Sharing this poignant reflection written by Darci Jaret.


A prayer for forgiveness now could be like a slap in the face.

Almost immediately after seeing the news about this terrible hate crime and terrorist attack at Emmanuel AME Church in Charleston, SC, I heard white Christians speaking about forgiveness. This verse from Jeremiah jumped into my head, “They dress the wound of my people as though it were not serious. “Peace, peace,” they say, when there is no peace.” (Jeremiah 8:11)

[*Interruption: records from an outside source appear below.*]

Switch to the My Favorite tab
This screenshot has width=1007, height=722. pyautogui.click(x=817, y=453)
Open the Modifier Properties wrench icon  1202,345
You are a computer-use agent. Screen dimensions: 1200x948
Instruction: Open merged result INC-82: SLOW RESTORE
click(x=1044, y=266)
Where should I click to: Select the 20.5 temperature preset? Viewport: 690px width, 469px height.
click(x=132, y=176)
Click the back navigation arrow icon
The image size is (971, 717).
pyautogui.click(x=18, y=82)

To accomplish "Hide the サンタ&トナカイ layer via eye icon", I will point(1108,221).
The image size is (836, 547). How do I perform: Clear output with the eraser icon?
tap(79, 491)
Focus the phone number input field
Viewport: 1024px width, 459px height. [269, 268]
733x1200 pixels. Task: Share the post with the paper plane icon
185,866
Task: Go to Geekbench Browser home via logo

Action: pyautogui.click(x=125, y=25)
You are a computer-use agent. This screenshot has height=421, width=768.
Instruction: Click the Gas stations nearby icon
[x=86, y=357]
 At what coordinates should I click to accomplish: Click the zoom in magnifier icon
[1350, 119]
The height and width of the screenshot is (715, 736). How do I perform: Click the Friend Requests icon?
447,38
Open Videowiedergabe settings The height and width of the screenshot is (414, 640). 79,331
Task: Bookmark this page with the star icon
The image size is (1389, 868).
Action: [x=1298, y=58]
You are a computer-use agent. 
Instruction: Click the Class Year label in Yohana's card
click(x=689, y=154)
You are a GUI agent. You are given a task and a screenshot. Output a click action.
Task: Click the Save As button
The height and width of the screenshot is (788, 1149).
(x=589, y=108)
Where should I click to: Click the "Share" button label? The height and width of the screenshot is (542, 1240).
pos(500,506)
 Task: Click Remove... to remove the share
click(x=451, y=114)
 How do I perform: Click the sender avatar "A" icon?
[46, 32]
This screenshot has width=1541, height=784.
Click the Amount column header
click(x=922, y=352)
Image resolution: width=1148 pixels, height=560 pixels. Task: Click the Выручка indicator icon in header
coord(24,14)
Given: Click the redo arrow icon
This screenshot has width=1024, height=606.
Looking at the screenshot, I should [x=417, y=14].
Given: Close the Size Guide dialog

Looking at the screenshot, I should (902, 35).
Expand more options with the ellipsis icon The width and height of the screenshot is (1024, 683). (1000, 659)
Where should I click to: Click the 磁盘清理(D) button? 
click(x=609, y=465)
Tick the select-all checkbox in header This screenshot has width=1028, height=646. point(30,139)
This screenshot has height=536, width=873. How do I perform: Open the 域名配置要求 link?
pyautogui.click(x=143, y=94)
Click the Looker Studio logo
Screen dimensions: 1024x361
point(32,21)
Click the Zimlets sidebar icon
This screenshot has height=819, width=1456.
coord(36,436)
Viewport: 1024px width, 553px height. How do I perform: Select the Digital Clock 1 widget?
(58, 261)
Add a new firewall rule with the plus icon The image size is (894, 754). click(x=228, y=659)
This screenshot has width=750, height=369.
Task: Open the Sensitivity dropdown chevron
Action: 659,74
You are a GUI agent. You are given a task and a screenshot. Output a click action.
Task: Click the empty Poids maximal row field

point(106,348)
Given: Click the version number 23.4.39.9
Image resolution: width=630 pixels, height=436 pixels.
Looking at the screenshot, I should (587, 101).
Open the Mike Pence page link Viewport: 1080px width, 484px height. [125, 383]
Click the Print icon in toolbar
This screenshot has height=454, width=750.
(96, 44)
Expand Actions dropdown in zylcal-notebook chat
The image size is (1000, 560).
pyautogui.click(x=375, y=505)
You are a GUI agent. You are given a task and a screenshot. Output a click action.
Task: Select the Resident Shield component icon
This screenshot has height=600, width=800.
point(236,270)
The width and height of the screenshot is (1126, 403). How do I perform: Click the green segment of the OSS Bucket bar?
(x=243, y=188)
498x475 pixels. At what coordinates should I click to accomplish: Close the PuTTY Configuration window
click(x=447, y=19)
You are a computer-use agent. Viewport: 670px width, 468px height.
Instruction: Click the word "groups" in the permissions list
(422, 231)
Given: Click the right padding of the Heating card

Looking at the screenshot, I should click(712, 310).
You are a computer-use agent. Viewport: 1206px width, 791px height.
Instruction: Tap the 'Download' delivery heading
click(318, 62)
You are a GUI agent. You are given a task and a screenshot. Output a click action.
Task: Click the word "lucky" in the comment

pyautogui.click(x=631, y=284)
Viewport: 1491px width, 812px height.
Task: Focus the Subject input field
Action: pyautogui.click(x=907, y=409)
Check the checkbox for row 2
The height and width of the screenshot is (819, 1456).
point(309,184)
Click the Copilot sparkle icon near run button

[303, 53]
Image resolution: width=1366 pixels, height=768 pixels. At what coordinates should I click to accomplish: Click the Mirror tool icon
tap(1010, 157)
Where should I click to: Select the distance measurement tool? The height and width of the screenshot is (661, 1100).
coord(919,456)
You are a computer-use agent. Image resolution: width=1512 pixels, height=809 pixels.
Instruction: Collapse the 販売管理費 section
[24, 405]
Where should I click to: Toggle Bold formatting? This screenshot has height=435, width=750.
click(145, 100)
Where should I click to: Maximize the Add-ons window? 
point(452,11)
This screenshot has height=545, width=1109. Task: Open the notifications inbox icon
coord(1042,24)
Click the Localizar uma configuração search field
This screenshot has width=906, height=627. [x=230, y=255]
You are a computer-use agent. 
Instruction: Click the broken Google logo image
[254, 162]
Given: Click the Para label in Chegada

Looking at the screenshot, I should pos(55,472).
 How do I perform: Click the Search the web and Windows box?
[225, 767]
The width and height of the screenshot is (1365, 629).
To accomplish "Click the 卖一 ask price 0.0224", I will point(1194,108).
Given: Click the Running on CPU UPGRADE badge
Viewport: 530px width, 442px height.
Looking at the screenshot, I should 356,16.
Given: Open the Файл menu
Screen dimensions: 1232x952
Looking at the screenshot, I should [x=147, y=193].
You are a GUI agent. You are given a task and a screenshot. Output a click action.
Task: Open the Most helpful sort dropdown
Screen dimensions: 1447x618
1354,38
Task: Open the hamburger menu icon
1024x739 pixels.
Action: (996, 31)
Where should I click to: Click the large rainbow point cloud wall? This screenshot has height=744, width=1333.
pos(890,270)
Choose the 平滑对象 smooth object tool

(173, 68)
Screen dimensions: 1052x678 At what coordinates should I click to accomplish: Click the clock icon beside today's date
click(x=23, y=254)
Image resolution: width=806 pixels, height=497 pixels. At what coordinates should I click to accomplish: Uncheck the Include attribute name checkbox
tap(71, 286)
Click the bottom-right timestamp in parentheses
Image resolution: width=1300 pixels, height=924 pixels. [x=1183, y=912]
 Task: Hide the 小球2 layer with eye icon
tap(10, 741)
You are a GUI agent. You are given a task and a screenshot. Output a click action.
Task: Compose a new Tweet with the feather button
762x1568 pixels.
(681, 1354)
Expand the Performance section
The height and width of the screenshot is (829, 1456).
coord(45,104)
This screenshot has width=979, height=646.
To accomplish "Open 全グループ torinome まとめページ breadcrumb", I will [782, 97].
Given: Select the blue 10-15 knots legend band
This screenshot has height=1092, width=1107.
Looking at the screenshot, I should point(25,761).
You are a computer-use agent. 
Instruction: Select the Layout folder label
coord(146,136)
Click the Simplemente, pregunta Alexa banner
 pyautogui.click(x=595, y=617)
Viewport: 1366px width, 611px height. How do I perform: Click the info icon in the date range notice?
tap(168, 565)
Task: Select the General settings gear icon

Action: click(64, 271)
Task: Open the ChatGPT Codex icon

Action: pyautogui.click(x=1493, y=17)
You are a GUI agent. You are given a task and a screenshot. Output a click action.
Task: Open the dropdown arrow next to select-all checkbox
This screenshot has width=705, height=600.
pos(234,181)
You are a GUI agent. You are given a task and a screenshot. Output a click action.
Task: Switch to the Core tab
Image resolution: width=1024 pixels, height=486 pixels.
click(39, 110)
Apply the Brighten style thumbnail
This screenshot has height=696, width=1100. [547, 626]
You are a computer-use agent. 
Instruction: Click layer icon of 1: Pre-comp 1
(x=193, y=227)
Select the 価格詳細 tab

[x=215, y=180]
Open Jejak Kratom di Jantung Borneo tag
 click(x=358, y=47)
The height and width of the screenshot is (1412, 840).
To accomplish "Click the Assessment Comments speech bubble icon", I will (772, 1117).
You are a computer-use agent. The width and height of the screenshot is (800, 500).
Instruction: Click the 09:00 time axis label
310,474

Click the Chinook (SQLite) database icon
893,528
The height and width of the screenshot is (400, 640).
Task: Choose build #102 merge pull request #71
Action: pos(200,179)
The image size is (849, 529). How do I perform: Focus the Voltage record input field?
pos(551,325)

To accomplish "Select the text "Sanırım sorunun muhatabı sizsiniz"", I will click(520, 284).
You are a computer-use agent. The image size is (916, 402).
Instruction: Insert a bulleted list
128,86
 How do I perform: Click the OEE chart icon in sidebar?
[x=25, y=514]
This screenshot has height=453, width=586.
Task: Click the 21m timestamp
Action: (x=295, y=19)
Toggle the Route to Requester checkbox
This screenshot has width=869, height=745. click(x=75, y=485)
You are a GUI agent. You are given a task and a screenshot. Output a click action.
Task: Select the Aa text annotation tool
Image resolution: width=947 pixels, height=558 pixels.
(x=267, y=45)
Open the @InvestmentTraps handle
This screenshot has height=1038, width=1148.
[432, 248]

I was in church today and we prayed for the community of Emmanuel AME Church and the nine people who were killed. I couldn’t be in the moment. I held my breath. My prayer ran counter to the prayer being spoken. I prayed earnestly, “don’t do it, don’t do it”. “Don’t turn this prayer into a call for forgiveness. It’s too soon. I won’t pray that.” Don’t be the priest who calls “Peace, peace…when there is no peace.” But then it happened, the prayer became a weapon as we called the name of the shooter and prayed for the healing of his soul.

We didn’t call the names of the nine people who had died, but we called the killer’s name. This hurt my heart. It felt like a slap in the face. My cries became sobs. I cried for those who died, but I also cried for those suffering. I am suffering. I pray for those not ready to talk about forgiveness. If the church doesn’t give space to feel this pain, we are perpetuating a system that sweeps racial injustice under the rug.

These nine people lost their lives and lest we dehumanize them even further we must speak their names. Susie Jackson, Rev. Daniel Simmons Sr., Myra Thompson, Ethel Lance, Rev. DePayne Middleton-Doctor, Cynthia Hurd, Rev. Sharonda Singleton, Tywanza Sanders, and The Honorable Rev. Clementa Pinckney.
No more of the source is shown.